What I Have Learned So Far

In the process of building and designing the computer, I’ve learned several really important lessons that apply to normal software projects and life itself. I’d like to end this post with a few things that I really learned so far.

  • Test early, test often, test small

    We talk about the importance of Unit Testing all the time. I’ve been a huge proponent for automated testing and advocate for it for a while. However, it took building a computer by hand to really appreciate the value.

    Imagine this situation: You built an entire computer, thousands and thousands of wires and individual connections, chips upon chips and tons of hours of work. Then you try to add 1 + 1. You get 90 as the result (yes, this really did happen to me). Now what…

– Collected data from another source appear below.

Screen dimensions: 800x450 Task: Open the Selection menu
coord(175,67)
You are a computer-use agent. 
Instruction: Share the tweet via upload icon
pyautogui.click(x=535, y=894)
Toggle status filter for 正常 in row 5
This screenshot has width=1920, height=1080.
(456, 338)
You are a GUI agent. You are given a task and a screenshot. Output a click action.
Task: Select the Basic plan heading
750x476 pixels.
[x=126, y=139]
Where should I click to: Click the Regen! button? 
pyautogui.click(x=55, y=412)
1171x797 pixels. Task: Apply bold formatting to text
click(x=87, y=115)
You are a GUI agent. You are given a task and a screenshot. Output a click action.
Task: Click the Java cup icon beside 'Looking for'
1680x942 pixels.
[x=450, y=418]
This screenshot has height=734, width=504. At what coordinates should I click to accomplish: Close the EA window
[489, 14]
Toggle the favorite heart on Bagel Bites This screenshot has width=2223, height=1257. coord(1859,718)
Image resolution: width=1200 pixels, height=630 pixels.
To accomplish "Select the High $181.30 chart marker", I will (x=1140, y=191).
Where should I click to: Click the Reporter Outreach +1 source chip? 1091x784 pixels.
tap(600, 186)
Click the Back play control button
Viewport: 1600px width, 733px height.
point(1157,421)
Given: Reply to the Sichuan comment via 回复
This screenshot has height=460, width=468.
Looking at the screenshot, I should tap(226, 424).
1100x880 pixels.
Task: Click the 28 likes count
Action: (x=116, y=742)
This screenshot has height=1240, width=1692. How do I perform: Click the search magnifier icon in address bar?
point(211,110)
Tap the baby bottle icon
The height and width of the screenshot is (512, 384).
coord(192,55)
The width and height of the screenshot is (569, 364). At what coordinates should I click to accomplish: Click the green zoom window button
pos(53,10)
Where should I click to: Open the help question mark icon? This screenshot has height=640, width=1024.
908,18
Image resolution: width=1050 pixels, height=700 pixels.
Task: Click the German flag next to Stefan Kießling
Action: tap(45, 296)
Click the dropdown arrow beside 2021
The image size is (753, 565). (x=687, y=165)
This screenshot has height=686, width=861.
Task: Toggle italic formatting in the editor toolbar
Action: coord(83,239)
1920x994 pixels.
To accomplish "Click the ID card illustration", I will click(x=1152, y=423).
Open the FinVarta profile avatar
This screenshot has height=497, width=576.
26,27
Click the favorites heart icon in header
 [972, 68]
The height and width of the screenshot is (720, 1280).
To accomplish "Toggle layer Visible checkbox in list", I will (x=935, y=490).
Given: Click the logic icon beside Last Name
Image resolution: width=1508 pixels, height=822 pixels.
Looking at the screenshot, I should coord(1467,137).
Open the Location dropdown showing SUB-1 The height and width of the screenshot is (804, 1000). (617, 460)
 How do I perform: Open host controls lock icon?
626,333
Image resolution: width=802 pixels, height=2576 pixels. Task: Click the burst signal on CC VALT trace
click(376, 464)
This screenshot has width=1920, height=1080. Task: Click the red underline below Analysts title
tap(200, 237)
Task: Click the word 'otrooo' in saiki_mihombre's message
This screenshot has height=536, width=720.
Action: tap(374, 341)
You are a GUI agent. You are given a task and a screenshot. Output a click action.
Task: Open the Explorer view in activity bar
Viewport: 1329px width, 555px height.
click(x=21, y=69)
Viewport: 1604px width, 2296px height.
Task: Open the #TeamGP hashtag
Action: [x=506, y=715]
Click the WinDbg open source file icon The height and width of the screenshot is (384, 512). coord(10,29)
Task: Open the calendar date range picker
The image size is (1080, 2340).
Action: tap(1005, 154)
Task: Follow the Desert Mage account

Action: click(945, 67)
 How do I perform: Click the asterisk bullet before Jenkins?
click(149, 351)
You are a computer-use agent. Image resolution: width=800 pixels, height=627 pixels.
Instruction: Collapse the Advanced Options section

    Instead, what I started doing was testing each component as I built it. I would build Arduino programs to cycle through all valid (and invalid) input and control states to test a component. Only once it passed would I integrate it into the computer. Now, once I got 1+1=90, I knew it wasn’t a flawed component. I knew the flaw was somewhere in the integration layer. Now I only have about 100 possible sources for the error instead of 100,000, just because I decided to test at the unit level.

  • Prototype and prove your designs before you build them

    Most of us are guilty of assuming our design will work just through logical analysis. We put tons of work thinking, drawing and analyzing, and then once we’re done we’re reasonably confident that it’ll work. So we jump forward to actually building it. Well, what happens when we miss something in the design and there’s a flaw?

    In reality, this happens all the time. Good architects and engineers will notice the flaw and recover; modify as they go to fix it. But what happens when that modification requires undoing 100 individual wires and re-routing a component you just spent the past 8 hours wiring… You get frustrated. And look for a better way.

    So what I started to do was to prototype. Take the design, lay it out, connect the minimum number of wires necessary to prove the design. Don’t wire in permanently, but use jumper wire to “get it working”. This is messy, but takes 5 minutes versus 5 hours to fully wire. Then, once you’ve proven the design, then go into production mode.

  • Decomposition is incredibly powerful

    Looking at a completed project really is daunting. There’s a ton of work and a lot to design. And too much to understand. Yet by breaking down the project into many small ones (build a register, build a bus, build another register, build an ALU function, etc), it became manageable to both design and build.

    There is a flip side to that though, which is that later builds can show design flaws of earlier components. So it’s not without risk…

  • Have a “big picture” in mind

    It’s easy when decomposing to miss the forest for the trees. When I started this project I drew an architecture diagram that has helped keep in check and provided guidance towards smaller design components.

    The original architecture diagram

  • OMG is it satisfying to see those LEDs blink in pattern

    After all those hours, the feeling of seeing those LEDs pulse in their pattern. Wow. Just wow. (click the image below to get what I’m talking about :)

    The ALU being tested using an Arduino

Wrapping up for now

In later posts I’ll likely go into the design. Talk about why I did something the way I did, the trade-offs I made and how they effected the result. I haven’t quite decided yet. What I do know is that I’m having way too much fun so far, and will keep going on the project.

If there’s something specific you’d like to read about, let me know and I’ll try to do a post on it. Thanks for reading!